Variable grouping | Univariable logistic analysis | Multivariable logistic analysis | ||||
---|---|---|---|---|---|---|
OR | 95% CI | p value | OR | 95% CI | p value | |
JIF quartile | ||||||
n.a. | 1.000 | 1.000–1.000 | ||||
Q1 | 2.564 | 1.082–6.074 | 0.032 | 1.964 | 0.658–5.863 | 0.227 |
Q2 | 1.574 | 0.684–3.624 | 0.286 | 1.276 | 0.467–3.487 | 0.635 |
Q3 | 1.296 | 0.547–3.071 | 0.555 | 1.162 | 0.410–3.295 | 0.777 |
Q4 | 0.784 | 0.294–2.092 | 0.627 | 0.825 | 0.251–2.714 | 0.752 |
Publisher | ||||||
Springer and BMC | 1.000 | 1.000–1.000 | ||||
Elsevier | 24.267 | 6.410–91.870 | < 0.001 | 23.756 | 6.072–92.946 | < 0.001 |
Society | 1.167 | 0.425–3.199 | 0.765 | 1.192 | 0.402–3.534 | 0.752 |
Wiley and Hindawi | 0.622 | 0.171–2.269 | 0.472 | 0.628 | 0.159–2.475 | 0.506 |
Lippincott Williams & Wilkins | 0.156 | 0.018–1.315 | 0.087 | 0.152 | 0.017–1.389 | 0.095 |
Other | 0.747 | 0.309–1.803 | 0.561 | 0.884 | 0.351–2.221 | 0.792 |
Region | ||||||
North America | 1.000 | 1.000–1.000 | ||||
Europe | 0.931 | 0.501–1.730 | 0.821 | 0.977 | 0.429–2.224 | 0.955 |
Asia | 0.365 | 0.132–1.007 | 0.052 | 0.827 | 0.271–2.527 | 0.739 |
Other | 0.548 | 0.048–6.262 | 0.628 | 1.900 | 0.129–27.942 | 0.640 |
Publication frequency | ||||||
< 6 issue/year | 1.000 | 1.000–1.000 | n.a. | |||
6–12 issue/year | 0.757 | 0.377–1.521 | 0.435 | n.a. | ||
≥ 12 issue/year | 0.915 | 0.457–1.834 | 0.803 | n.a. | ||
Type of access | ||||||
Hybrid | 1.000 | 1.000–1.000 | n.a. | |||
Open | 0.945 | 0.523–1.709 | 0.852 | n. a. | ||
Only in radiology category | ||||||
Yes | 1.000 | 1.000–1.000 | n.a. | |||
No | 1.316 | 0.732–2.366 | 0.359 | n.a. | ||
Official journal | ||||||
Yes | 1.000 | 1.000–1.000 | n.a. | |||
No | 0.861 | 0.461–1.610 | 0.640 | n.a. |
CI confidence interval, JIF journal impact factor, n.a. not applicable, OR odds ratio, Q1–Q4 the first to the fourth JIF quartile
Discussion
Our study indicated that the policies on LLM use in radiological journals are lacking. We believe that such a policy is necessary, in order to enhance the transparency of the LLM use in the radiological academic community. In our study, less than half of the included radiological journals present their policies on LLM use. The policies were presented mostly for the authors, and followed by those for the reviewers and the editors. In the policies for authors, the aspects of the usage, the name, the verification, and the role of LLMs, were mentioned by about one-third of the journals, while the topics of the potential influence of LLMs, and the section that used LLMs, were seldomly touched. The publisher is associated with the presence of the policies on the LLM use.

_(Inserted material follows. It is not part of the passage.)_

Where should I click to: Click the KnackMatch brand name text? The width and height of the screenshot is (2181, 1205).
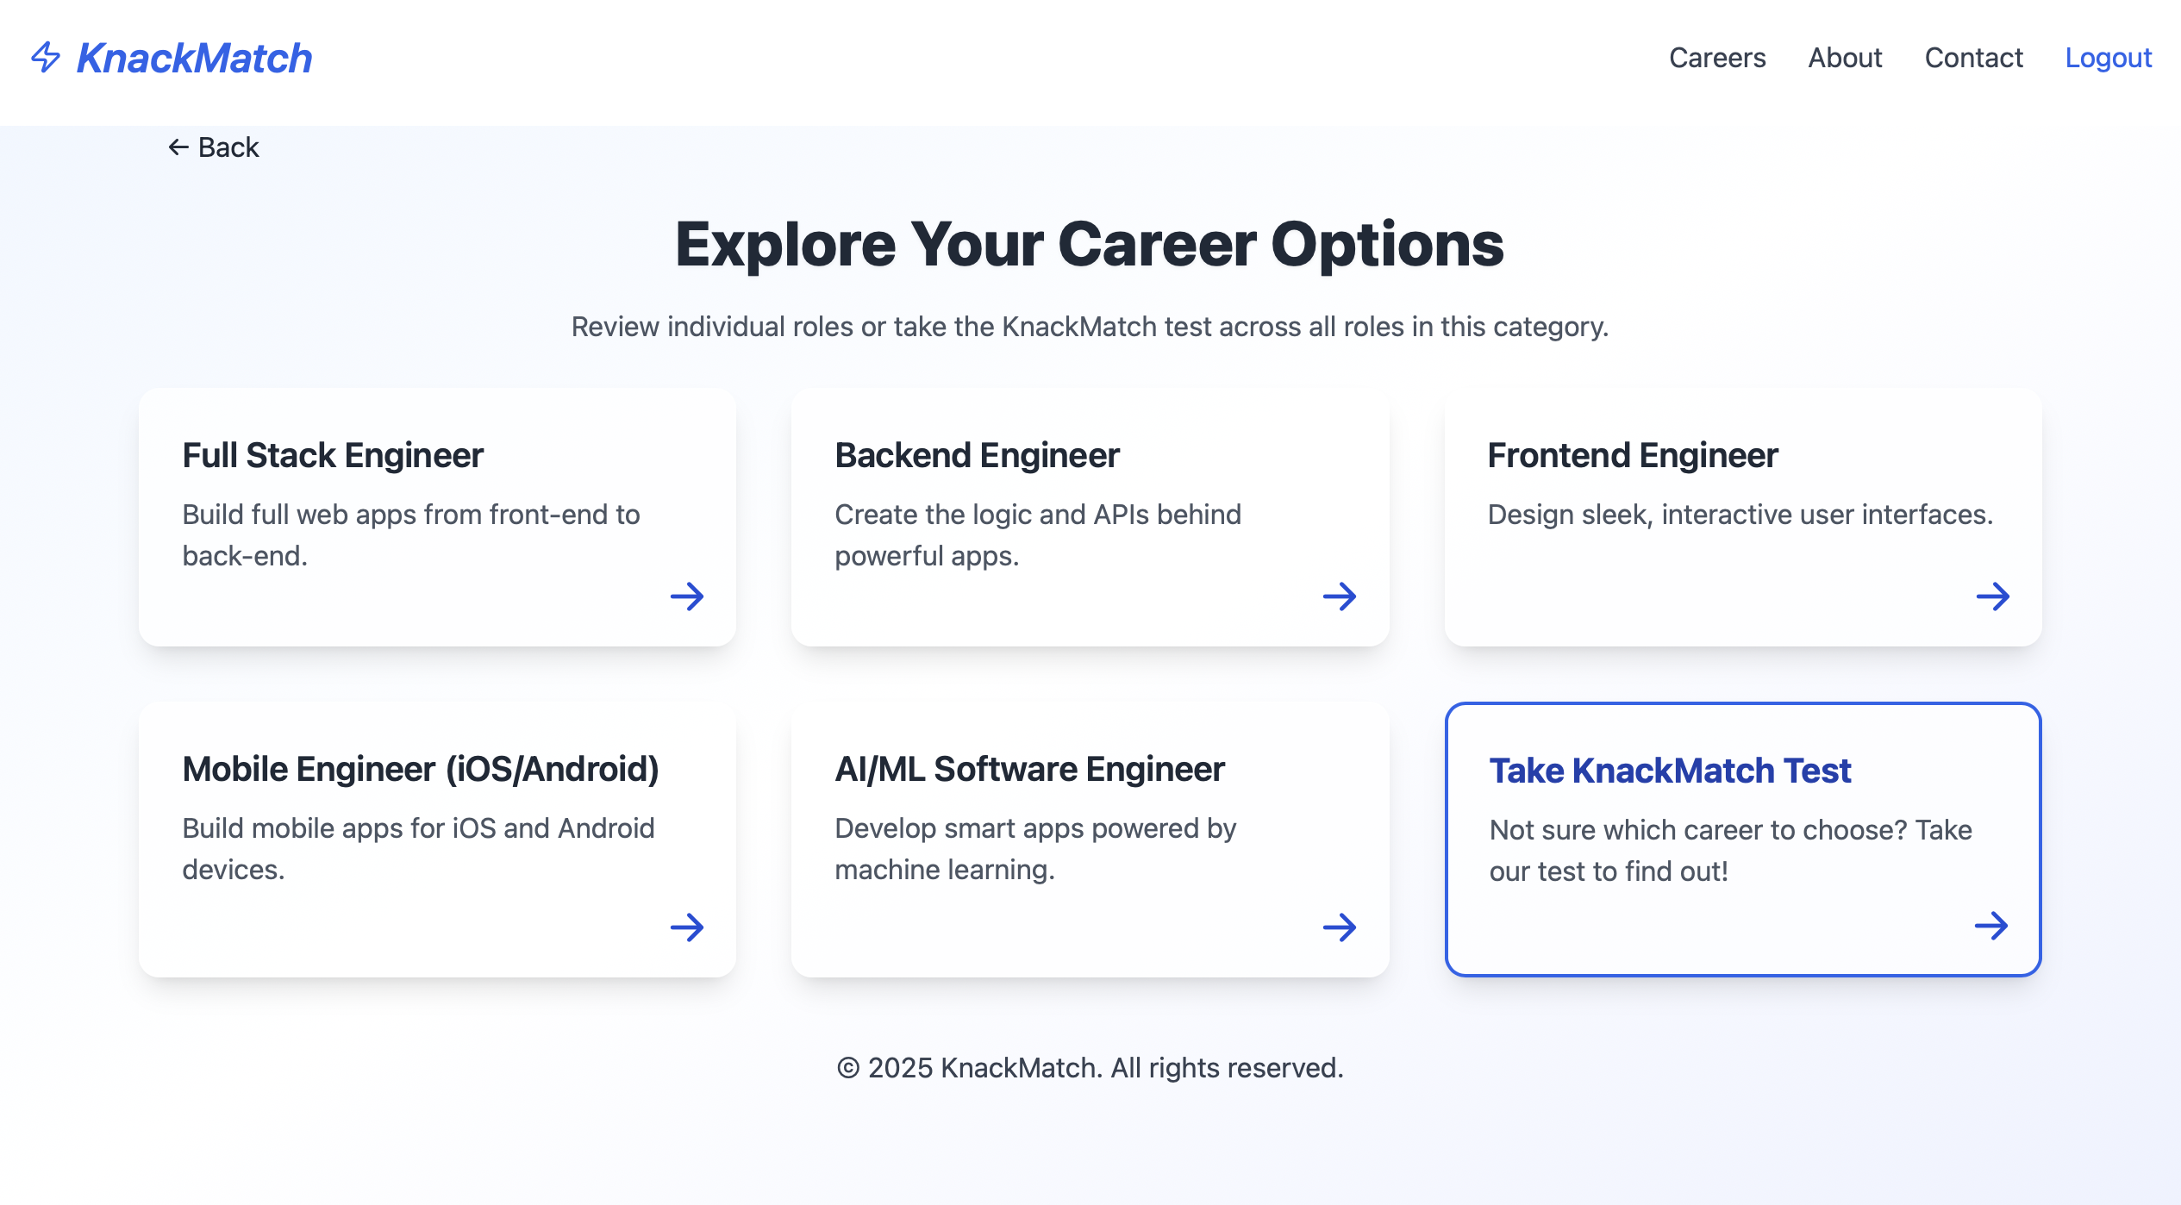pyautogui.click(x=194, y=58)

An investigation of the top fifty radiological journals found that nearly half of these leading radiological journals did not provide any policy on LLM use [17]. Our study showed that only less than half of the radiological journals presented their policies on LLM use, indicating the gap in the recognition and regulation of LLM use in the radiological academic community. Most of the radiological journals with explicit policies referenced the common guidelines of major publishers [47–51], and only a few radiological journals presented their own policies in their instructions for submission or by editorials [52–55]. This is consistent with our findings that the publisher is associated with the presence of policies on LLM use. In those without their own policy, not all journals updated their websites with hyperlinks to the common guidelines on the LLM use of their publishers, resulting in a further reduction in the proportion of the presence of related policies. Further, journals having explicit policies provide hyperlinks to the publisher’s policies in varying places [17], which potentially obstructs authors from the relevant information.

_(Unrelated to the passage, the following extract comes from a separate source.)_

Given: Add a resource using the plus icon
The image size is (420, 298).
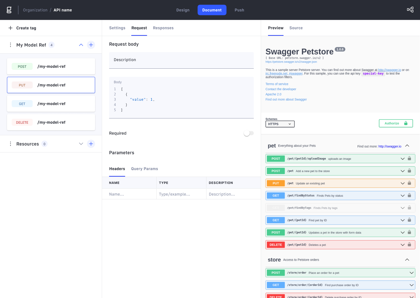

The policies mainly discussed the issue of LLM use in scientific writing for the authors [47–55]. The major publishers and journals agreed that the LLMs should not be listed as authors for a paper since they could not take responsibility or have accountability for papers. Among these policies, some strictly limited the use of the LLMs in scientific writing for the improvement of the language and readability of the paper [48, 52], while the others only asked for appropriate disclosure for the LLM use. Notably, with the rapidly evolving ability of the LLMs, the images and videos from the generative artificial intelligence tools have been discussed in these policies [47, 48, 50, 52]. Although these images and videos are currently not allowed to be published due to legal copyright and research integrity issues, this reminds us to expand the scope of policies and reporting guidelines beyond texts in scientific writing to multimodal forms of information expression. In addition to the policies from the publishers, the radiological journals presented their policies in various documents [52–55], and offered various locations for the declaration of the LLM use [17]. Although efforts have been taken to reach a shared point of view on this issue, it seems that a standardized approach for addressing LLM use has not been established by the journals yet [17].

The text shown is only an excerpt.